On Tuesday, Connecticut became the fifth state in the nation to approve a system where residents are automatically registered to vote every time they visit a Department of Motor Vehicles, following the lead of Oregon, California, West Virginia, and Vermont. The state is the first, however, to completely bypass its state legislature and implement the policy administratively, which it will do over the next two years.

Secretary of the State Denise W. Merrill estimates that 400,000 eligible voters will be added to the rolls.

“This is a monumental event enhancing voting rights and opportunity in Connecticut, and a continuation of our rigorous efforts to bring new voters onto the rolls,” she said in a statement. “This agreement also puts Connecticut alongside a vanguard of states that are leading the nation in the movement to register every eligible citizen.

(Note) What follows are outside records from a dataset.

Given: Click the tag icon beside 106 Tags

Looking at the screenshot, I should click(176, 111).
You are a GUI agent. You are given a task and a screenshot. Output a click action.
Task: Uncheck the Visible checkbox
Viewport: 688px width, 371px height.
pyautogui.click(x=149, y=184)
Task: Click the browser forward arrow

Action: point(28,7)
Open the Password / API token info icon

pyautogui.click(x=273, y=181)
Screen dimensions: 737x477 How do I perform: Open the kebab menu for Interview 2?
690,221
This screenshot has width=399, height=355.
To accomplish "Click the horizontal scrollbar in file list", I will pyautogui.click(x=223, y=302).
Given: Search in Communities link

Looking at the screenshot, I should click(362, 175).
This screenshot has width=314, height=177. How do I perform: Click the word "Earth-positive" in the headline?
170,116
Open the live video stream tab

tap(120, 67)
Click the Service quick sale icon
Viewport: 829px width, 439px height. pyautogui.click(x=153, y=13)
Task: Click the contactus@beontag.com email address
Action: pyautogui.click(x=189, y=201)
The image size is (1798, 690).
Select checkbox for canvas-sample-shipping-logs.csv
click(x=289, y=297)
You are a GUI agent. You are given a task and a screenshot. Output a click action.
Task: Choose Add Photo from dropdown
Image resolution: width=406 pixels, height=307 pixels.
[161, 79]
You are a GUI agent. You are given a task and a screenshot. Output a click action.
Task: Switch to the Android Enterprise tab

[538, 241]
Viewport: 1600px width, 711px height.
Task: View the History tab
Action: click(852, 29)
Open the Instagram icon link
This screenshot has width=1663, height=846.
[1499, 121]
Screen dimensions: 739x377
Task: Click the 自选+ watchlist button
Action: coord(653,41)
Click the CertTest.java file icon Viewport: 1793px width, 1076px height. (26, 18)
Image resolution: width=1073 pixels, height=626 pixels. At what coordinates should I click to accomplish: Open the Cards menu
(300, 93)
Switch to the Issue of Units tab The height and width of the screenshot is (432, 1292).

This is a proud day for our state.”

The Secretary of State’s office and the Connecticut DMV hammered out a memorandum of understanding over the past few months to share data in order to register voters. While the automatic system is still in the works, the Connecticut DMV will reach out more aggressively to voters and give them the option to register at all DMV offices, by mail, or on the DMV’s mobile app.

These improvements may help the state avoid a lawsuit the Justice Department authorized in April over the state’s “widespread noncompliance” with federal laws regarding voter registration. An investigation found that Connecticut DMVs were largely failing to offer voters a chance to register when they applied for drivers licenses or updated their addresses. Many offices were only offering this option if residents specifically requested it, though they are required by law to offer it to everyone.

President Obama won Connecticut by fewer than 300,000 votes in 2012. If the state meets its goal in adding 400,000 new voters to the rolls over the next few years, those voters could easily sway a future election.